((

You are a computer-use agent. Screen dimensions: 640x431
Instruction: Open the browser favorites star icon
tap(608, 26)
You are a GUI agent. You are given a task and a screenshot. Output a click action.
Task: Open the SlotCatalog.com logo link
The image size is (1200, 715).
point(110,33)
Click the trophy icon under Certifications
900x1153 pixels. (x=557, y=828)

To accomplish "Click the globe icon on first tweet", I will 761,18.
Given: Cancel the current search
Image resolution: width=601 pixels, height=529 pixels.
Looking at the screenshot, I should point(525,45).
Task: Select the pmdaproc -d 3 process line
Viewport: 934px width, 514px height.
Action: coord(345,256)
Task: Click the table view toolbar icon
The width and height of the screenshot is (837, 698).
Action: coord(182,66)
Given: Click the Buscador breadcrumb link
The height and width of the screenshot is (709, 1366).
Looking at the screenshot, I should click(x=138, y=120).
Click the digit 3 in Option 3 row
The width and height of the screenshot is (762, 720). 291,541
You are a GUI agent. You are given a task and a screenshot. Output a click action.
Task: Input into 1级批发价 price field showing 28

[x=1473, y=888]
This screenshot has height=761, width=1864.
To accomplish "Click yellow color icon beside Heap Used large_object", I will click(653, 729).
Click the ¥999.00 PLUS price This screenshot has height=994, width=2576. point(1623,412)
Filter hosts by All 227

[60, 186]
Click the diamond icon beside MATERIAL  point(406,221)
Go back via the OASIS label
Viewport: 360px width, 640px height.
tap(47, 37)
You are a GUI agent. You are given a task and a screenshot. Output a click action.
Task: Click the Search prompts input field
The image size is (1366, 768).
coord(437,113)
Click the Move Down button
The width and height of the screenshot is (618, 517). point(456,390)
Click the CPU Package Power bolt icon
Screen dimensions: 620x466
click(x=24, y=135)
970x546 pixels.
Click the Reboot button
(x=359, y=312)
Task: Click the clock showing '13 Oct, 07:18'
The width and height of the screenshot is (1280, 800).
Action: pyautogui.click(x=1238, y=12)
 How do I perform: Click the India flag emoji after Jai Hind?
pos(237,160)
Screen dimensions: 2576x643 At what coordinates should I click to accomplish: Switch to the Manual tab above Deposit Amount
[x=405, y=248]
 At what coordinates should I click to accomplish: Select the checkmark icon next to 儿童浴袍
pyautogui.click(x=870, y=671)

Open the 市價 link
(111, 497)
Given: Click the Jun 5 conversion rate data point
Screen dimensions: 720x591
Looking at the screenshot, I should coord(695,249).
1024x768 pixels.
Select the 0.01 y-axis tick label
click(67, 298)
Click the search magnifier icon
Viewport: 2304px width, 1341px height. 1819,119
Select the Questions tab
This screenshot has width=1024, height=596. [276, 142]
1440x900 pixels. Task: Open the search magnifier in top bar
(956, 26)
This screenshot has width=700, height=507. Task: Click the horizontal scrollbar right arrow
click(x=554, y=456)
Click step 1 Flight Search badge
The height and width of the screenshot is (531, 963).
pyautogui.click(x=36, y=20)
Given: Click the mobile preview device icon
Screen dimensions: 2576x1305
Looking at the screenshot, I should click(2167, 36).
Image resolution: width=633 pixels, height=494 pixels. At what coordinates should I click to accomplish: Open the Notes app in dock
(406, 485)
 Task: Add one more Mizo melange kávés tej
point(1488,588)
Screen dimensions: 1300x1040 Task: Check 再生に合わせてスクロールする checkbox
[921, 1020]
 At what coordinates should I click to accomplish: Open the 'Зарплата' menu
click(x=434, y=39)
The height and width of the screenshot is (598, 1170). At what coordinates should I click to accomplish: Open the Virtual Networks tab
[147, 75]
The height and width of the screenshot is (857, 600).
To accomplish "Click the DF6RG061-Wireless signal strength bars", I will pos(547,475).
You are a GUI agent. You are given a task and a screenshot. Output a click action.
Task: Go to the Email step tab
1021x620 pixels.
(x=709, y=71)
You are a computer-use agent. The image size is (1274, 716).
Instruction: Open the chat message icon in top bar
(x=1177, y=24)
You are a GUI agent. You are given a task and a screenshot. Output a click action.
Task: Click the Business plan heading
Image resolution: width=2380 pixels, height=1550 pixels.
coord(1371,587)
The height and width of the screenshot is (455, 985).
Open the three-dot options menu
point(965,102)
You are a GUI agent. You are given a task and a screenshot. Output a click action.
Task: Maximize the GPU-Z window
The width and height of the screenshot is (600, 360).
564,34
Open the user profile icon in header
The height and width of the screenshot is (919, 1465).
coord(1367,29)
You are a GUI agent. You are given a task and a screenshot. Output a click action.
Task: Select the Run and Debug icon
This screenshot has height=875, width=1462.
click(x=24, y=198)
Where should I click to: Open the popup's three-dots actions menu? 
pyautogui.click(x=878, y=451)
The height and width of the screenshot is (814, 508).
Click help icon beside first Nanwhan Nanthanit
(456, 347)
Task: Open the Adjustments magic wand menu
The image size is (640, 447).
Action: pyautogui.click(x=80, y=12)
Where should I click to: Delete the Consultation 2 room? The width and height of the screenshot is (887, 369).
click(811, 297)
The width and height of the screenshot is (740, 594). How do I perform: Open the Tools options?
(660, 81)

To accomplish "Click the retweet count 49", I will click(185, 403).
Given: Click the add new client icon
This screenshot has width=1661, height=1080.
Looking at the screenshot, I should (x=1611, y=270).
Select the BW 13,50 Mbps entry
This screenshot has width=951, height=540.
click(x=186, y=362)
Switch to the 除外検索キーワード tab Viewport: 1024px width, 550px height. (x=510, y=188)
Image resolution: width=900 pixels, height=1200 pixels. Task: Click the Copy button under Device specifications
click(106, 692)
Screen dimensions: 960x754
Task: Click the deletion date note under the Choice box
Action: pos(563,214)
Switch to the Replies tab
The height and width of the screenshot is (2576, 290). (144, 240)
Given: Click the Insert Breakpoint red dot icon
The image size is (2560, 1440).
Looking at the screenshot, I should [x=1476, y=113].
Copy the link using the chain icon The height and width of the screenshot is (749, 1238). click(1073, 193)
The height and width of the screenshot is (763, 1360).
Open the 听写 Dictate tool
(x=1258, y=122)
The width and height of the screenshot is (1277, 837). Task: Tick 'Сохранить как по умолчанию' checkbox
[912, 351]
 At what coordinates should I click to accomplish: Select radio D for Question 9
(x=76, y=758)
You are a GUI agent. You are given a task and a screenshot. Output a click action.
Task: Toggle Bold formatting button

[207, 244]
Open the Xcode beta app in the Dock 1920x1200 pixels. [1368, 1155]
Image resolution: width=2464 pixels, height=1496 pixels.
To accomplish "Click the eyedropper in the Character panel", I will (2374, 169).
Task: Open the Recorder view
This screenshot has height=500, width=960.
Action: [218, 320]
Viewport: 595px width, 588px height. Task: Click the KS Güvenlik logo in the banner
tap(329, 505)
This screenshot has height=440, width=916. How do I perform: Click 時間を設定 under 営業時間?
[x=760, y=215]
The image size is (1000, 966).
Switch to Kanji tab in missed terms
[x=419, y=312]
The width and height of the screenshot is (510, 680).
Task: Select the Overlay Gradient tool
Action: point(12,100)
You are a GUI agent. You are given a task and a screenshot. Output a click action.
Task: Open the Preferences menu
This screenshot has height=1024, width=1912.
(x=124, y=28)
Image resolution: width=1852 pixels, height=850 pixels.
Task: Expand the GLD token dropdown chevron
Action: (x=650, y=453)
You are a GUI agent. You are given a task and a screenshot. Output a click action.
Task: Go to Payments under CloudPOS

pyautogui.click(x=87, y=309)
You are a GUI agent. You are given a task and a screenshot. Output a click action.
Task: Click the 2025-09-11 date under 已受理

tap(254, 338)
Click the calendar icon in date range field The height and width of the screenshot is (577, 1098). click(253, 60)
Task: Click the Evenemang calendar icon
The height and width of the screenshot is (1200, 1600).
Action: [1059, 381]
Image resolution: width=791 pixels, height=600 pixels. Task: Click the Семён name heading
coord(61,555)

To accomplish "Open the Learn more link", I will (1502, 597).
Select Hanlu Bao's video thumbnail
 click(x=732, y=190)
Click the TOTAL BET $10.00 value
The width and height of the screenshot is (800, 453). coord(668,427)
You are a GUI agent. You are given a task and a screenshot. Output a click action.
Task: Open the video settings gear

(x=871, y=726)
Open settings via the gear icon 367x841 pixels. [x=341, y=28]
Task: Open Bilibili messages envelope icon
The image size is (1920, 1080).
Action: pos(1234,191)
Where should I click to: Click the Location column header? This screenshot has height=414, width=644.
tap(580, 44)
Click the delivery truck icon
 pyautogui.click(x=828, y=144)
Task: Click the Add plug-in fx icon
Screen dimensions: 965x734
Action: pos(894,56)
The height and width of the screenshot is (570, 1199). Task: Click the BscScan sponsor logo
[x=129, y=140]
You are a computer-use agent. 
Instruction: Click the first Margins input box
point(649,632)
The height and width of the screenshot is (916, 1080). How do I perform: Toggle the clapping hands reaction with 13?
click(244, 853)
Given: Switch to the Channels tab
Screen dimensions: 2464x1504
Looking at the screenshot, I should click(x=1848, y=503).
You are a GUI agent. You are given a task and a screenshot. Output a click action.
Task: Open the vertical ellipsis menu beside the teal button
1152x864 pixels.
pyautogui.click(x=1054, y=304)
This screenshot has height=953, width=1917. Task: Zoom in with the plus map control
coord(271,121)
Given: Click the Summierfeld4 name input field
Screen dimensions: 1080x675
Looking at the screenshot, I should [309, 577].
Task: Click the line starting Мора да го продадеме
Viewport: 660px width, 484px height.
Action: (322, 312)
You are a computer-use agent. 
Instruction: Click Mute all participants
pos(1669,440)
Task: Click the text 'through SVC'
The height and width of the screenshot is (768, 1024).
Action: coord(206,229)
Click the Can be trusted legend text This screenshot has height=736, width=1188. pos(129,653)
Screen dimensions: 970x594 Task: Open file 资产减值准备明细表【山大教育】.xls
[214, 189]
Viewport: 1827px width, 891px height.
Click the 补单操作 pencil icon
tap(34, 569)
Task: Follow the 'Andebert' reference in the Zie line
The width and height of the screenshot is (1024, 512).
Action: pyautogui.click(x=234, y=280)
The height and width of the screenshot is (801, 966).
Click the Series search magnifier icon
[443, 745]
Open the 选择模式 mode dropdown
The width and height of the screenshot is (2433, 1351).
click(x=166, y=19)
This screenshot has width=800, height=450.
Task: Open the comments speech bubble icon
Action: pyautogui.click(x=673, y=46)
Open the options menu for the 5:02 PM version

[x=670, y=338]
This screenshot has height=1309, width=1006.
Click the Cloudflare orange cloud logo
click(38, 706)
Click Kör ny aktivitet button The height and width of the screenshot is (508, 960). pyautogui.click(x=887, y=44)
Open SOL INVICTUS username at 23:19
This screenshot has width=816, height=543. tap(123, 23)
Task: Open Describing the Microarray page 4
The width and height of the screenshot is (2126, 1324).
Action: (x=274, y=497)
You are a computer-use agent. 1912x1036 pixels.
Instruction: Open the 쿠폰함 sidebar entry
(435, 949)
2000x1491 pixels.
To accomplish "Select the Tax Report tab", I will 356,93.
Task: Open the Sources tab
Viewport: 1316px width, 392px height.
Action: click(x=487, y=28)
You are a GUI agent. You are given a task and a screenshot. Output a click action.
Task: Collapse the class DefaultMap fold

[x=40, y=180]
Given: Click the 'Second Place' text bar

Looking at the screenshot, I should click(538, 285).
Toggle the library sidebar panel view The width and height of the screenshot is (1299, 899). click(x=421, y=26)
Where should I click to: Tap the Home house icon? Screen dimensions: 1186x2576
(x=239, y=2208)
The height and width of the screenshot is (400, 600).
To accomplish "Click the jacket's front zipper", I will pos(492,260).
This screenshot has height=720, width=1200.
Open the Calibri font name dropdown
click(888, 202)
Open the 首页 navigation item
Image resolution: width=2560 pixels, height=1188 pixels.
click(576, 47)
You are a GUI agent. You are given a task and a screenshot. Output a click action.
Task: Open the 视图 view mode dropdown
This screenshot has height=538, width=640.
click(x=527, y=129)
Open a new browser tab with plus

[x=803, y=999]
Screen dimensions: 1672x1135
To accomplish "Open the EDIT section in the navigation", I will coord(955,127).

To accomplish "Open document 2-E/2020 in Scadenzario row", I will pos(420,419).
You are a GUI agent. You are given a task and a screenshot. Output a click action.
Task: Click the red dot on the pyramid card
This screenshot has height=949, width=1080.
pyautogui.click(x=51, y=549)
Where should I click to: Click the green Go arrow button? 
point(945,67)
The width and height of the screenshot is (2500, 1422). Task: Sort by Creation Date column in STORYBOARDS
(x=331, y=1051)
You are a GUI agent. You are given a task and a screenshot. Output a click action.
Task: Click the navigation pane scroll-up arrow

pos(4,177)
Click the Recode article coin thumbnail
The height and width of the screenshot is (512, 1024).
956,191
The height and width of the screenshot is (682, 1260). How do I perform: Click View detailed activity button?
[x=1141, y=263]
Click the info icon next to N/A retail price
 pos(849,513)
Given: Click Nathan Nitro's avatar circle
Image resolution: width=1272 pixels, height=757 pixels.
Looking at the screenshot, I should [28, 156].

))

## DIRECTIONS
Copy the stretch of data from the line containing "The height and width of the screenshot is (857, 600)." through the line containing "click(811, 297)", substituting "Payment step tab" for "Email step tab" and leaving everything else unchanged.

## OUTPUT FOR THIS TASK
The height and width of the screenshot is (857, 600).
To accomplish "Click the DF6RG061-Wireless signal strength bars", I will pos(547,475).
You are a GUI agent. You are given a task and a screenshot. Output a click action.
Task: Go to the Payment step tab
1021x620 pixels.
(x=709, y=71)
You are a computer-use agent. The image size is (1274, 716).
Instruction: Open the chat message icon in top bar
(x=1177, y=24)
You are a GUI agent. You are given a task and a screenshot. Output a click action.
Task: Click the Business plan heading
Image resolution: width=2380 pixels, height=1550 pixels.
coord(1371,587)
The height and width of the screenshot is (455, 985).
Open the three-dot options menu
point(965,102)
You are a GUI agent. You are given a task and a screenshot. Output a click action.
Task: Maximize the GPU-Z window
The width and height of the screenshot is (600, 360).
564,34
Open the user profile icon in header
The height and width of the screenshot is (919, 1465).
coord(1367,29)
You are a GUI agent. You are given a task and a screenshot. Output a click action.
Task: Select the Run and Debug icon
This screenshot has height=875, width=1462.
click(x=24, y=198)
Where should I click to: Open the popup's three-dots actions menu? 
pyautogui.click(x=878, y=451)
The height and width of the screenshot is (814, 508).
Click help icon beside first Nanwhan Nanthanit
(456, 347)
Task: Open the Adjustments magic wand menu
The image size is (640, 447).
Action: pyautogui.click(x=80, y=12)
Where should I click to: Delete the Consultation 2 room? The width and height of the screenshot is (887, 369).
click(811, 297)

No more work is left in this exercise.